3. Active processing of experience:
Although experience is essential, students do not automatically learn all that they need to learn just be being immersed in experience. The key is for the teacher to move away from providing information to assuring that students have many opportunities to receive feedback digest, think about, question, examine and process what they are experiencing guided by teachers and the questions asked by teachers and others. This continuous and personal engagement by students is what we mean by active processing. Active processing, therefore, constantly shapes the perception/action dynamic and ensures that cycles are constantly completed and reinvigorated.
Active processing should include, where appropriate:
- Detailed sensory observation;
- Deliberate practice and rehearsal;
- Making links to previous learning;
- Multiple modes of questioning;
- Incorporation of expert knowledge;
- Analysis of data and sources;
- Ongoing reflection on feedback; and
- Expansion of capacities for self-discipline and self-regulation.

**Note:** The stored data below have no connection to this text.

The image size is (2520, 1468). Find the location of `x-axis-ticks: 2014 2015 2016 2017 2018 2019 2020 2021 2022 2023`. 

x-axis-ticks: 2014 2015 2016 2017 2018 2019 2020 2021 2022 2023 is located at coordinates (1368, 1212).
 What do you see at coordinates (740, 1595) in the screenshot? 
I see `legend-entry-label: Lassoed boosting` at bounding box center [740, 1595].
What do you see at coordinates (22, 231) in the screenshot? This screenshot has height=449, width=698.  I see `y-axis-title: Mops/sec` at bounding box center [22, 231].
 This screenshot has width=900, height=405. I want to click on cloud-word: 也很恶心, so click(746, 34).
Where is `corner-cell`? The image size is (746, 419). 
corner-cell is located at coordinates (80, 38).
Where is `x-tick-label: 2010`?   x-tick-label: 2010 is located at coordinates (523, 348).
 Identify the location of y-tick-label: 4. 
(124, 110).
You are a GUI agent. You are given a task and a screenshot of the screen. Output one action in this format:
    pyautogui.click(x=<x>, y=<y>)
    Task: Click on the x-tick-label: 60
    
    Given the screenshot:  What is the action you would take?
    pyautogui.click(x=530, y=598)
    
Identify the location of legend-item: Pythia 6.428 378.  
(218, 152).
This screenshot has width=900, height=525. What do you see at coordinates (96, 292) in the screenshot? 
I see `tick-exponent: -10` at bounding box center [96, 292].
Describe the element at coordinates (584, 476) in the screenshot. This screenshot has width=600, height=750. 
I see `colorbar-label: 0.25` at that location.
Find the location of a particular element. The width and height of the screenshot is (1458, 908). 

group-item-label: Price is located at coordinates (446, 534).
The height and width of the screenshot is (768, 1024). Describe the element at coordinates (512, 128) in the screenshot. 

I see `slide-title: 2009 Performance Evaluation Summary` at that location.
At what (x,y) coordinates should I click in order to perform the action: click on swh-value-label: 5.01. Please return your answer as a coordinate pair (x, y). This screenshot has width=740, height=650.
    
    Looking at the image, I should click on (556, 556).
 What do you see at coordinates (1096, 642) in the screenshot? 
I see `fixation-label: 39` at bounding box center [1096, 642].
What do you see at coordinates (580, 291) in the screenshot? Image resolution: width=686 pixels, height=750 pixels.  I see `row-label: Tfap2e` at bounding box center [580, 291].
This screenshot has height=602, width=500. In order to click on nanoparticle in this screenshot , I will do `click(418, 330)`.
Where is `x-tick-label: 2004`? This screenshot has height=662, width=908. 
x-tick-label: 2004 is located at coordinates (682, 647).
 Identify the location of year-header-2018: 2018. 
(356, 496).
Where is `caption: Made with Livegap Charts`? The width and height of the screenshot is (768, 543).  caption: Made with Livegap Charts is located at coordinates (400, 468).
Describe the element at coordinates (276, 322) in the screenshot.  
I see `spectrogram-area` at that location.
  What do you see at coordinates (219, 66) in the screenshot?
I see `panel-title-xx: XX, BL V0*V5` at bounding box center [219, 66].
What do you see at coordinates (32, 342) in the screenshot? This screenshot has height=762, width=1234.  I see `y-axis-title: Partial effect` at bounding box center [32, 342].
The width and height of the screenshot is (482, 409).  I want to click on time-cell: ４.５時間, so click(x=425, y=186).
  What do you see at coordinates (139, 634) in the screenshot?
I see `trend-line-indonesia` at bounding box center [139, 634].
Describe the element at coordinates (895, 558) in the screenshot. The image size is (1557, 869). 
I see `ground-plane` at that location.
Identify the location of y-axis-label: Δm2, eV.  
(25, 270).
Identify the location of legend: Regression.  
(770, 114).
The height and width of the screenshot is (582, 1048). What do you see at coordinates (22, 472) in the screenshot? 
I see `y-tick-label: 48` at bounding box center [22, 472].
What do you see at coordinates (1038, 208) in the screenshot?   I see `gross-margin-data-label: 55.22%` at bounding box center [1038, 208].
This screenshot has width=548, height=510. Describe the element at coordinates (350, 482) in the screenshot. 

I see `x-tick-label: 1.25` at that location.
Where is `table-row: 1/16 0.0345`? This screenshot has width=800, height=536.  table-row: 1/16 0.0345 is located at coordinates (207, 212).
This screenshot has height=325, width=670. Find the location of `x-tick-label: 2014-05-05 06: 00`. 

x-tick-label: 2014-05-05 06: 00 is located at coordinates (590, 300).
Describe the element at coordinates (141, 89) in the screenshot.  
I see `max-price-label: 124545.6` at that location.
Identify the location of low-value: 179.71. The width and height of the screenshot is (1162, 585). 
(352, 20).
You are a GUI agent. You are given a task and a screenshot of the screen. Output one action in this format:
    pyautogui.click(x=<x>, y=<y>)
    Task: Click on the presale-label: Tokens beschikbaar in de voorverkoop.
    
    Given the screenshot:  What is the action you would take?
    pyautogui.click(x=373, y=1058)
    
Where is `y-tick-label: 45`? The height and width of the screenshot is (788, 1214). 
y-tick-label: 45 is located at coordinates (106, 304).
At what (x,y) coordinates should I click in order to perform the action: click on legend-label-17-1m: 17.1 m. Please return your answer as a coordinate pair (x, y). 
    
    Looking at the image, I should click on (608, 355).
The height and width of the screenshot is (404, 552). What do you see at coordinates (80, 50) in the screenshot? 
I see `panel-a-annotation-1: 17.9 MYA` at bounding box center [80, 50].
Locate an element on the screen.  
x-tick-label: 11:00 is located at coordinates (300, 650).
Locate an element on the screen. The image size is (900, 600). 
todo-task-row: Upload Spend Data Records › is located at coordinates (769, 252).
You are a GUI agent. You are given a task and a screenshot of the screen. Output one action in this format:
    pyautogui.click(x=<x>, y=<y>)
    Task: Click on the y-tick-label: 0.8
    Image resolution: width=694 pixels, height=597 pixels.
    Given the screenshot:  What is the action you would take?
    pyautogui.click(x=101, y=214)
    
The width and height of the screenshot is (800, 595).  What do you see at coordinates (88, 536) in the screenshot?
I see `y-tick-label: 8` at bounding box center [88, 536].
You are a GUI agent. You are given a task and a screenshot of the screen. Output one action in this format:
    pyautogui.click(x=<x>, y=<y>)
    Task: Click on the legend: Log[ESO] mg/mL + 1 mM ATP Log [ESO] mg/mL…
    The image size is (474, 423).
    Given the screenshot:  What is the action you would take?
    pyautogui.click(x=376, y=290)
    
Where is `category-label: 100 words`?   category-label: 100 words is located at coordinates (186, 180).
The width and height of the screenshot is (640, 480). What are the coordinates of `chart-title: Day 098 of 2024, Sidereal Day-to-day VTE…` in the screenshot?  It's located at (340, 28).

Active processing is doubly useful because it simultaneously provides feedback for both teachers and students while it can be used to expand and deepen student thinking. As Fullan and his colleagues point out (2006), the timing of feedback and the timing of responses to feedback is critical. In this way formative and summative assessment are largely integrated.
These three elements and their components do not need to occur in a linear or sequential fashion. Rather, they should be seen as a triple helix, with each element supporting and being a part of the other two.
In this way the perception/action dynamic is engaged, all of the capacities spelt out by the principles of natural learning find a voice, and the outcome is the continuous growth of real world competence.